Although motivation was hard to measure, first-year students appeared to be more motivated than their second-year leaders because they were interested in learning about the consulting experience and how to pad their résumés. And unless the second-year leader was attracted to a particular project, he or she often showed less motivation than the rest of the team. While this assessment usually applied, the overall motivation of the team fluctuated during the academic year. In general, the higher the team members perceived the quality and productivity of their work, the greater their morale. OCI suspected that offering course credit would improve the motivation of second-year students, but was hesitant to use this rationale as an argument for policy change.

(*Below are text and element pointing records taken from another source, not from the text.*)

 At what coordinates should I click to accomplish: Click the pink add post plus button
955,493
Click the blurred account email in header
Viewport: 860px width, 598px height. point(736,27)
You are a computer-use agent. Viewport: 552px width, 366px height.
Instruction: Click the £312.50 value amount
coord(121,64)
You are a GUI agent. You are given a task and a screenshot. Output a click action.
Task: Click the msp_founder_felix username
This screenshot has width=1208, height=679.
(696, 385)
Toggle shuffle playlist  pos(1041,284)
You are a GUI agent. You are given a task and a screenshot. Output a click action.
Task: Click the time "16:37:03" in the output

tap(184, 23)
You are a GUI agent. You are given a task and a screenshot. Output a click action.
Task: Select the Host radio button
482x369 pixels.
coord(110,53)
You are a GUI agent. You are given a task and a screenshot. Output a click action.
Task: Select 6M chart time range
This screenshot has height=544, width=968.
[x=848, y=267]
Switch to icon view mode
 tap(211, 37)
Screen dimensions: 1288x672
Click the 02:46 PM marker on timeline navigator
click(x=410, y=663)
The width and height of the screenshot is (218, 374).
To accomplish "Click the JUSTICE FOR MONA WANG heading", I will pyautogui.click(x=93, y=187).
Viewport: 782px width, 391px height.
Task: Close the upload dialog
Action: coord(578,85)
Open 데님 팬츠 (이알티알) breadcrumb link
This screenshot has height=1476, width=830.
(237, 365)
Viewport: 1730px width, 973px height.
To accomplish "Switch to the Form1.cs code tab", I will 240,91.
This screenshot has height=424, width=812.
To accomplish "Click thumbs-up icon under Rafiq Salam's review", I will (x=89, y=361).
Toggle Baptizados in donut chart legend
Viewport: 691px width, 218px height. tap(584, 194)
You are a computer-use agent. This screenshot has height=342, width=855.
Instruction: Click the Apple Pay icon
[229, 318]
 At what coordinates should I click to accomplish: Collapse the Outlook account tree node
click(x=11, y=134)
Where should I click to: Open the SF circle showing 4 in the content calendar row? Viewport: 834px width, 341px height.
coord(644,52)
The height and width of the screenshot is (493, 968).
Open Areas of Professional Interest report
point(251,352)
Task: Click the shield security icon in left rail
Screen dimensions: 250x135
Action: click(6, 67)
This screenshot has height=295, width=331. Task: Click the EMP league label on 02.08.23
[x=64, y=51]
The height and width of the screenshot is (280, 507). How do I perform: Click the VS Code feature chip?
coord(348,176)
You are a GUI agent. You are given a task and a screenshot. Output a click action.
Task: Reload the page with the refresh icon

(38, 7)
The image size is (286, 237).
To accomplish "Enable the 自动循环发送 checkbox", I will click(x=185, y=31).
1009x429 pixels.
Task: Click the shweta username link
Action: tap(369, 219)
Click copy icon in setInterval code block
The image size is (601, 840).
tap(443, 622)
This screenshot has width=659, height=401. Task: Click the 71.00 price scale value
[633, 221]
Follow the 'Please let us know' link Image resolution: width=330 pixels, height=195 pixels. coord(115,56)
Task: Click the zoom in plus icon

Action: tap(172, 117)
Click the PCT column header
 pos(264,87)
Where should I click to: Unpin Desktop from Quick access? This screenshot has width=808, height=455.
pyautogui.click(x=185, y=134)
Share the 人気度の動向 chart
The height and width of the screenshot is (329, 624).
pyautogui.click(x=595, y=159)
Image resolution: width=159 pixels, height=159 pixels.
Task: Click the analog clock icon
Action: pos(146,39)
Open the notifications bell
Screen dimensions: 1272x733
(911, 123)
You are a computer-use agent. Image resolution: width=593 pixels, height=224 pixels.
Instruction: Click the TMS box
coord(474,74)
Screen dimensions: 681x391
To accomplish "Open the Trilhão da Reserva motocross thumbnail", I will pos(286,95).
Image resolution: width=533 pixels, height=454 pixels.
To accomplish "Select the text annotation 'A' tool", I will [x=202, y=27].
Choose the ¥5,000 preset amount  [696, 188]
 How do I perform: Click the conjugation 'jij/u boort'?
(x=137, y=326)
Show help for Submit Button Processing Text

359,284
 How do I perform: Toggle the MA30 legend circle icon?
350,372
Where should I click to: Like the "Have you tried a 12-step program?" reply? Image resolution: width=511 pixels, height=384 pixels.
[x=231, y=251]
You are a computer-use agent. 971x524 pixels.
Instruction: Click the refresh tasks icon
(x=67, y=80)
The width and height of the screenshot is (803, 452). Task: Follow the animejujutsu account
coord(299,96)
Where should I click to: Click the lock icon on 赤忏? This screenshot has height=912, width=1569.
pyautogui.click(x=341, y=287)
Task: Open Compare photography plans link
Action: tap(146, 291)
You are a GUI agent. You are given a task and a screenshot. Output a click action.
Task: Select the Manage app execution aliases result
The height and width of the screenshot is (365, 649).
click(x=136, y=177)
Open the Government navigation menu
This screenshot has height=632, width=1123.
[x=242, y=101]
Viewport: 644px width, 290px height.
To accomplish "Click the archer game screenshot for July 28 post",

Another idea considered by club members was whether to offer formal training in five sessions based on portions of the one-week Darden Consulting Process course. It was hoped that the training would improve the quality of OCI work, but finding enough time to fit in the five sessions would be difficult, and the turnaround team worried that the sessions would aggravate students’ scheduling conflicts. Simulation Model Development
After gathering the data and considering the various proposed initiatives, the turnaround team developed an interactive simulation model to help OCI leadership recognize how all the system variables interacted. The team ran a base case to show the slow, subtle cycle of decay within the organization and then proceeded to model several of the proposed initiatives. OCI leadership was then be able to understand to what extent the current cycle needed to be broken in order to set OCI on the path to a sustainable, high-quality level of performance. The model would help club leadership decide on the various operational policy changes to make at the start of a given year and other years by running the model over a series of four years. The goal was to find the best way to effect significant turnaround improvement and to devise sustainable policies for the long term.